Cp. Isaac Disraeli’s essay, “The Psychological Character of Sir Thomas More,” in the Amenities of Literature, and the present writer’s essay, “Culture and Reaction,” in Essays in Sociology, vol. i. Lord Acton, vindicating More as against Wolsey, pleads (Histor. Essays and Studies, 1907, p. 64) that More before his death protested that no Protestant perished by his act. This seems to be true in the bare sense that he did not exceed his ostensible legal duties, and several times restrained the execution of the law (Archdeacon Hutton, Sir Thomas More, 1895, pp. 215–22). But the fact remains that More expressly justified and advocated the burning of heretics as “lawful, necessary, and well done.” Title of ch. xiii of Dialogue, The Supper of the Lord. Cp. title of ch. xv.

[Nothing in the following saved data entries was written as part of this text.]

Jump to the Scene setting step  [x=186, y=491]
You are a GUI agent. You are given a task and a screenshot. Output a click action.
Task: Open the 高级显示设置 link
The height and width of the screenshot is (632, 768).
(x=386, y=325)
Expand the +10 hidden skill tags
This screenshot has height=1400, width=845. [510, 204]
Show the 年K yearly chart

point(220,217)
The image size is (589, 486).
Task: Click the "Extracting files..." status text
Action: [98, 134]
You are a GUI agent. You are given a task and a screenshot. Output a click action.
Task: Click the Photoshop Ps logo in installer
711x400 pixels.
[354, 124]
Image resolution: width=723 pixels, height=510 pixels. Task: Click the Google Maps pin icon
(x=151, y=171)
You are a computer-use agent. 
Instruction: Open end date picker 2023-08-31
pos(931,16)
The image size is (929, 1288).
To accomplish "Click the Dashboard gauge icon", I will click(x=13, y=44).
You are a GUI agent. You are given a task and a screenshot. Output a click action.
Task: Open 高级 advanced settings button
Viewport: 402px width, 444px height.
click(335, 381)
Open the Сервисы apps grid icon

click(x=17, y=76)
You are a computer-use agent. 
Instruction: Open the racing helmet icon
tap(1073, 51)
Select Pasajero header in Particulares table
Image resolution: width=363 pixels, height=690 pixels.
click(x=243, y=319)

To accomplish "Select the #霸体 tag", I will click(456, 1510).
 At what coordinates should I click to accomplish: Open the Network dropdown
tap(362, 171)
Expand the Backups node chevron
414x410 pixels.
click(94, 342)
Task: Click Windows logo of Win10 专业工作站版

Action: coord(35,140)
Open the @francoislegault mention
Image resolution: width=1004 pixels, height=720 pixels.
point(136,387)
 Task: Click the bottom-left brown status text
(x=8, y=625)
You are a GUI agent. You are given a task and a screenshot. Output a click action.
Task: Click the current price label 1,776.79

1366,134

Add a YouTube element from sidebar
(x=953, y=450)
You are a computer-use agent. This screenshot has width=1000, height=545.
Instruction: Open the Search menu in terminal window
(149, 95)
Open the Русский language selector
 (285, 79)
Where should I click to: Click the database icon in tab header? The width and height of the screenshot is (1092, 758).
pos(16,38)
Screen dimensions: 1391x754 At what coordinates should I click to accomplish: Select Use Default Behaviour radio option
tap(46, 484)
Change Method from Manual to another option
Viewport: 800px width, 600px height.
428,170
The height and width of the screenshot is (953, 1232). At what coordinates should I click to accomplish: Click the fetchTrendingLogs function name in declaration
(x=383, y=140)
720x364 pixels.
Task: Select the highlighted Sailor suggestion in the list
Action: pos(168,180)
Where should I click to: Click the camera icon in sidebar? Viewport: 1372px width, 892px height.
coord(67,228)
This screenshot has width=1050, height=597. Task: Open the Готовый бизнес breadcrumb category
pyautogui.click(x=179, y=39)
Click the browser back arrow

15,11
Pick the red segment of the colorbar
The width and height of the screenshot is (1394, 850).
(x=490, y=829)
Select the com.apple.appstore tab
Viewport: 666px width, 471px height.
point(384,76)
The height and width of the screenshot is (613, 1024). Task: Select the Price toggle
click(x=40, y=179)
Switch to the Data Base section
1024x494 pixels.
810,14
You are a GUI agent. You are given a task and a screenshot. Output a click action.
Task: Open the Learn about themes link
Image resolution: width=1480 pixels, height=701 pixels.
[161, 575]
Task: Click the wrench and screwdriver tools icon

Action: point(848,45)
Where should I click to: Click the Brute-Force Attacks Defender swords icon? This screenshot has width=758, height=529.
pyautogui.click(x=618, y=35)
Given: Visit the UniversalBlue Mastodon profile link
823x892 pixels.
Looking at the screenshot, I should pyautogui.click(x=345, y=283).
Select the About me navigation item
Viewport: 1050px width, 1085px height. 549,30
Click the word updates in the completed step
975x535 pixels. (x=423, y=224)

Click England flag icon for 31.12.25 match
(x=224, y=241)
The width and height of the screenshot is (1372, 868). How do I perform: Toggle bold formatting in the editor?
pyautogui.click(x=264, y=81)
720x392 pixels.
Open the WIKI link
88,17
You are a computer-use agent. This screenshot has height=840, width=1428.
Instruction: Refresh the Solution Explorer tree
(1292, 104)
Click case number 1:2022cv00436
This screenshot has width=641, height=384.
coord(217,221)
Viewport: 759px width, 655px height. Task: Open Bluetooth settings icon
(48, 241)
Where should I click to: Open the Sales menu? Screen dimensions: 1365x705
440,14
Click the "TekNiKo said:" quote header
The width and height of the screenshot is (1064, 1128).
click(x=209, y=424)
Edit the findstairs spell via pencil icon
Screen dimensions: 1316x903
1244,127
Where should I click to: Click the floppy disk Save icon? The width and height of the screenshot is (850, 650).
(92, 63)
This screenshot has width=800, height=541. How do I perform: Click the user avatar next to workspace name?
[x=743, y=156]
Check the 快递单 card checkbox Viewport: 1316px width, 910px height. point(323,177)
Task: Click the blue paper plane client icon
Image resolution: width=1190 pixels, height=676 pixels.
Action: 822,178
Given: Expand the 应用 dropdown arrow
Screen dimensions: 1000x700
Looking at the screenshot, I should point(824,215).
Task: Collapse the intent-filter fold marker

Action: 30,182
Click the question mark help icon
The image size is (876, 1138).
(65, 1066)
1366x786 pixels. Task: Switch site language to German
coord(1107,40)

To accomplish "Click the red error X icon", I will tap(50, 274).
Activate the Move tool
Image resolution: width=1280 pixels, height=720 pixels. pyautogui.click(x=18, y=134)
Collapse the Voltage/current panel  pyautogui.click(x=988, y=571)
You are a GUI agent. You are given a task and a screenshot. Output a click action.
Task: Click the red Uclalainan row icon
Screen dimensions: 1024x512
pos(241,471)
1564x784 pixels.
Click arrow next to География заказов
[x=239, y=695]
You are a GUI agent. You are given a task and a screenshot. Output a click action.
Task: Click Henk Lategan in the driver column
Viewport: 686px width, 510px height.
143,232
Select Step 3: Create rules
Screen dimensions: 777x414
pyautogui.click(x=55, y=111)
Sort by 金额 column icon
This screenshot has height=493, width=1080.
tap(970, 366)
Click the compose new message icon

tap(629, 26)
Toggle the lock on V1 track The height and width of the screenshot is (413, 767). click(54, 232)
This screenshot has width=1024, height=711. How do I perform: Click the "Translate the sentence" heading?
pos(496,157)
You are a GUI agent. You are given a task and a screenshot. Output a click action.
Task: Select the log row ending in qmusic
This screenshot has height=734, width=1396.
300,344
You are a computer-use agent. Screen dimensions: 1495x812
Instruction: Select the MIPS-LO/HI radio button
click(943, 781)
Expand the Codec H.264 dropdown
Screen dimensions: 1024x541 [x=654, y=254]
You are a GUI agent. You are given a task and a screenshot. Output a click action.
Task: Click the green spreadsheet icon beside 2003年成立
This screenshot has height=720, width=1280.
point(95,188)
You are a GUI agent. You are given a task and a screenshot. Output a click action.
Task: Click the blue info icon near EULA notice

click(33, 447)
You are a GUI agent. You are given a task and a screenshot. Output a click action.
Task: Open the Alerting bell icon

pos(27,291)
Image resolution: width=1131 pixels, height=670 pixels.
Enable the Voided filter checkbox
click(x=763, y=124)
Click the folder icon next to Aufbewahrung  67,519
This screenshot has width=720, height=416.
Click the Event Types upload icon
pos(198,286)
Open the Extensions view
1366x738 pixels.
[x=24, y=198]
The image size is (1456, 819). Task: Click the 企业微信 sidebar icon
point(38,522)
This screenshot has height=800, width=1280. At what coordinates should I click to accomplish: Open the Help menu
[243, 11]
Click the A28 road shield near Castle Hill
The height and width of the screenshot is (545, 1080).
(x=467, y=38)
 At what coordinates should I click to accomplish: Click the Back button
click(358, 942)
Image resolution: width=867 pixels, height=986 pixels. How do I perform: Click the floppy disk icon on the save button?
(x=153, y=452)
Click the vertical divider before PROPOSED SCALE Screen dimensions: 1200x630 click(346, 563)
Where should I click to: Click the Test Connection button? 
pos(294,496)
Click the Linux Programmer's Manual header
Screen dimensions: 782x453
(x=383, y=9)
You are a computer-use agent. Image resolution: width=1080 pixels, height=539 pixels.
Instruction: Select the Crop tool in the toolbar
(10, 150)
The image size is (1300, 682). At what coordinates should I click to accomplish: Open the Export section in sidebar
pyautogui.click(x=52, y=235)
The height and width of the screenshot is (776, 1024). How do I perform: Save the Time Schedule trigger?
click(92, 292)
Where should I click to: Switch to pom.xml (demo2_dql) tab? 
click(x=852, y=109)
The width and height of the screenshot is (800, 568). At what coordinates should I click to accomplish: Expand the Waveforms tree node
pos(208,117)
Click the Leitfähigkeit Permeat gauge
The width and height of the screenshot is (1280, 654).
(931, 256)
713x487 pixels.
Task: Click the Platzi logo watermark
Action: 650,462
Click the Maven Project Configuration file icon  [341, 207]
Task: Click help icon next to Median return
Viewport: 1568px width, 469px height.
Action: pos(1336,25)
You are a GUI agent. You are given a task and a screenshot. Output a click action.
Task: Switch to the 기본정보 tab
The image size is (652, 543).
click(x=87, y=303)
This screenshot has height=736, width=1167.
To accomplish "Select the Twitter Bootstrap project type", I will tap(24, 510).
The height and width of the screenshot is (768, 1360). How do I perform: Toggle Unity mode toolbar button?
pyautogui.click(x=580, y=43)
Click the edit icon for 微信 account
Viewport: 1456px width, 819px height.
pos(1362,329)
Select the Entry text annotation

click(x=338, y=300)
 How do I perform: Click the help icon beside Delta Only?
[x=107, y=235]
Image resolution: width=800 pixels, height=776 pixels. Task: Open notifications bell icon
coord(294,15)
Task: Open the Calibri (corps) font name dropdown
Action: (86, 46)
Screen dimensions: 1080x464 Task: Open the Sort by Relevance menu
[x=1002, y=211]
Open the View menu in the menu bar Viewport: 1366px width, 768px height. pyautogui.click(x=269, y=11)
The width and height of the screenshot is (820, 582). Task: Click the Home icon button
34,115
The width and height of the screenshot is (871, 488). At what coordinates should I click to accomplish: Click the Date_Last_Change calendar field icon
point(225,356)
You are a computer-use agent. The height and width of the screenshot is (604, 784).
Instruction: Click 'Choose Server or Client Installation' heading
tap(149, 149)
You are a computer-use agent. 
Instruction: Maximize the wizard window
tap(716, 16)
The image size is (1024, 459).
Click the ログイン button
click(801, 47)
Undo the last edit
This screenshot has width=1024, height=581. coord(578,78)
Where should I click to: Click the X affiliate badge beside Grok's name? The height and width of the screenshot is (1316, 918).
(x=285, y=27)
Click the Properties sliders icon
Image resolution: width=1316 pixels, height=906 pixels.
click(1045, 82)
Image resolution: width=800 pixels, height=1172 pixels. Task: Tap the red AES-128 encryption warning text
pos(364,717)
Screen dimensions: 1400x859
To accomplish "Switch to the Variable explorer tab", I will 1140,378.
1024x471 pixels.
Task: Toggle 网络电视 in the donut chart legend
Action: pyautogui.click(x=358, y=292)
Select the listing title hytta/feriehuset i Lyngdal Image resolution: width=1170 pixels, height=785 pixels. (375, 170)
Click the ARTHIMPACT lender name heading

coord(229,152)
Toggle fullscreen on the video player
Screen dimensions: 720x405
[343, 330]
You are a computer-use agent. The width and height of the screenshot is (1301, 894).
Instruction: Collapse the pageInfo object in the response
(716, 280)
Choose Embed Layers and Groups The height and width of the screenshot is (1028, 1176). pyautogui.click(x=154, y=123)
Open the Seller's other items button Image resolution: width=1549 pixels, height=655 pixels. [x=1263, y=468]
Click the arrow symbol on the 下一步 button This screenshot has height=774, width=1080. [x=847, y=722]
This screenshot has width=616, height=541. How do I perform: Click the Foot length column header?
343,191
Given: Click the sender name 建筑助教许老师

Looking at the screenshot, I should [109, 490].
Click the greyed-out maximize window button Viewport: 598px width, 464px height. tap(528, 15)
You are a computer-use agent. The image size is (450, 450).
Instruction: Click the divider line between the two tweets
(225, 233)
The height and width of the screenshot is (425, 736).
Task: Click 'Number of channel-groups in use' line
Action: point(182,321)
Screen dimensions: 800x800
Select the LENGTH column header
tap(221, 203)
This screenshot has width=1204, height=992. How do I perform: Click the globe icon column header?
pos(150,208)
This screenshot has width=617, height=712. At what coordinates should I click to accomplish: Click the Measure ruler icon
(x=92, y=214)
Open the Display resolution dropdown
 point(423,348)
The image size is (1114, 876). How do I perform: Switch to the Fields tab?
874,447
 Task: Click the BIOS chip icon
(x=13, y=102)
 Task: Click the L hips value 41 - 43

It is in the wake, then, of the overthrow of Catholicism in the second generation that a far-reaching freethought begins to be heard of in England; and this clearly comes by way of new continental and literary contact, which would have occurred in at least as great a degree under Catholicism, save insofar as unbelief was facilitated by the irreverence developed by the ecclesiastical revolution, or by the state of indifference which among the upper classes was the natural sequel of the shameless policy of plunder and the oscillation between Protestant and Catholic forms. And it was finally in such negative ways only that Protestantism furthered freethought anywhere.

§ 3. The Netherlands

Hardly more fortunate was the earlier course of things intellectual after the Reformation in the Netherlands, where by the fifteenth century remarkable progress had been made alike in science and the arts, and where Erasmus acquired his culture and did his service to culture’s cause. The fact that Protestantism had to fight for its life against Philip was of course not the fault of the Protestants; and to that ruinous struggle is to be attributed the arrest of the civilization of Flanders. But it lay in the nature of the Protestant impulse that, apart from the classical culture which in Holland was virtually a successful industry, providing editions for all Europe, it should turn all intellectual life for generations into vain controversy. The struggle between reform and popery was followed by the struggle between Calvinism and Arminianism; and the second was no less bitter if less bloody than the first,[108] the religious strife passing into civil feud.

The secret of the special bitterness of Calvinist resentment towards the school of Arminius lay in the fact that the latter endorsed some of the most galling of the Catholic criticisms of Calvinism. Arminius [Latinized name of Jacob Harmensen or van Harmin, 1560–1609, professor of theology at Leyden] was personally a man of great amiability, averse to controversy, but unable to reconcile the Calvinist view of predestination with his own quasi-rational ethic, and concerned to secure that the dogma should not be fastened upon all Dutch Protestants. In his opinion, no effective answer could be made on Calvinist lines to the argument of Cardinal Bellarmin[109] that from much Calvinist doctrine there flowed the consequences: “God is the author of sin; God really sins; God is the only sinner; sin is no sin at all.”[110] This was substantially true; and Arminius, like Bellarmin, unable to see that the Calvinist position was simply a logical reduction to moral absurdity of all theistic ethic, sought safety in fresh dogmatic modifications. Of these the Calvinists, in turn, could easily demonstrate the logical incoherence; and in a ring of dilemmas from which there was no logical exit save into Naturalism there arose an exacerbated strife, as of men jostling each other in a prison where some saw their nominal friends in partial sympathy with their deadly enemies, who jeered at their divisions.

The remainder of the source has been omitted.